──────── DATA FOR ANALYSIS
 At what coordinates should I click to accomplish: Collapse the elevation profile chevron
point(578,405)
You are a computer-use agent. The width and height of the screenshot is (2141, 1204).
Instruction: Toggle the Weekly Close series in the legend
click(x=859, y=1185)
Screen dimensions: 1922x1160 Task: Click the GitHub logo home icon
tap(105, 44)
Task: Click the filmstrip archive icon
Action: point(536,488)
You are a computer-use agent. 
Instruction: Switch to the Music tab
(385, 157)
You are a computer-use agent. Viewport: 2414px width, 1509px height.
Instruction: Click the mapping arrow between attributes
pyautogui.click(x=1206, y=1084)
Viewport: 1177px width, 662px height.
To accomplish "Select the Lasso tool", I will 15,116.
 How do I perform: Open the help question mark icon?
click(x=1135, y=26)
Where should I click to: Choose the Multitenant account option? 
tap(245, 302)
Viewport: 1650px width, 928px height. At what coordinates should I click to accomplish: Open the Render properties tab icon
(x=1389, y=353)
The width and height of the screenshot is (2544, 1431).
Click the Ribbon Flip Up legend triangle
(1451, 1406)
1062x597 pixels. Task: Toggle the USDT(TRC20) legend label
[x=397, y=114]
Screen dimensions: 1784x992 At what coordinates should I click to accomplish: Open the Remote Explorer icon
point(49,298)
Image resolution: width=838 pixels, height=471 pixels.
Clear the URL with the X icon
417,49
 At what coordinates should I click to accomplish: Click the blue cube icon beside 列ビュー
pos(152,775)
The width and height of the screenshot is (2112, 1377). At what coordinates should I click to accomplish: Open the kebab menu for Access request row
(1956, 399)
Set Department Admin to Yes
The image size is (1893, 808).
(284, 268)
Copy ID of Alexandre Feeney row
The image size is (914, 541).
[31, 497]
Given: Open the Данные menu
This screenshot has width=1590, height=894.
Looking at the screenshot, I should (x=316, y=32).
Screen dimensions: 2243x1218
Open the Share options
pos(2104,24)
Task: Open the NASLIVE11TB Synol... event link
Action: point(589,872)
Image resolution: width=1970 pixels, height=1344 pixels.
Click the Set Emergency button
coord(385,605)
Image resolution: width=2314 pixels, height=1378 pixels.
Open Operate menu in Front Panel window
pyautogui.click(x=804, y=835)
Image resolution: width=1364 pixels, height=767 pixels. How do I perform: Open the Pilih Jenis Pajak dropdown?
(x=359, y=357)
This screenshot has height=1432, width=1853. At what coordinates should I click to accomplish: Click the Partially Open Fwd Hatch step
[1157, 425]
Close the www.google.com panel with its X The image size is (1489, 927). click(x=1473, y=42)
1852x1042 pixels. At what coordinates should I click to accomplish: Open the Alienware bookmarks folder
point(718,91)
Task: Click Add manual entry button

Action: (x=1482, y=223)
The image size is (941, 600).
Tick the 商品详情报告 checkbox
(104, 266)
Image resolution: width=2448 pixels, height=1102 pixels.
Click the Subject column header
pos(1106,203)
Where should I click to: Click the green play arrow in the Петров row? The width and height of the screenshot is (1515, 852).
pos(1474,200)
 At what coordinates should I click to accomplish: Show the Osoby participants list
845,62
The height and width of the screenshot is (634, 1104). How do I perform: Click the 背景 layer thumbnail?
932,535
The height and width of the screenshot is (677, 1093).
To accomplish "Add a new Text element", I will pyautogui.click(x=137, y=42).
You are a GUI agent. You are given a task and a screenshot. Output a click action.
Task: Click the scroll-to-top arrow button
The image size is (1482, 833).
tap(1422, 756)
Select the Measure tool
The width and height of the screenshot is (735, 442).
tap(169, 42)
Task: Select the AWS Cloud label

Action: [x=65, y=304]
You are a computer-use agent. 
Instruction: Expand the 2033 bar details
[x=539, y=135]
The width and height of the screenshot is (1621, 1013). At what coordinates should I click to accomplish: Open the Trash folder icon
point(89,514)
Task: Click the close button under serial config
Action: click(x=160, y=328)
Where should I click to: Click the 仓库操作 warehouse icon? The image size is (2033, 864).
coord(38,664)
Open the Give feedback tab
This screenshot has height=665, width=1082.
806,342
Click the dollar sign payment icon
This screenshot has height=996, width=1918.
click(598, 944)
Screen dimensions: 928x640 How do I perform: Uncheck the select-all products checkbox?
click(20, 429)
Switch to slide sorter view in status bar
────────────────
- [YOUR OBJECTIVE]
Restate verbatim all lines from the start of the data through the line containing "You are a computer-use agent. Viewport: 2414px", with both ends kept.

- [SOLUTION TO THIS PROBLEM]
 At what coordinates should I click to accomplish: Collapse the elevation profile chevron
point(578,405)
You are a computer-use agent. The width and height of the screenshot is (2141, 1204).
Instruction: Toggle the Weekly Close series in the legend
click(x=859, y=1185)
Screen dimensions: 1922x1160 Task: Click the GitHub logo home icon
tap(105, 44)
Task: Click the filmstrip archive icon
Action: point(536,488)
You are a computer-use agent. 
Instruction: Switch to the Music tab
(385, 157)
You are a computer-use agent. Viewport: 2414px width, 1509px height.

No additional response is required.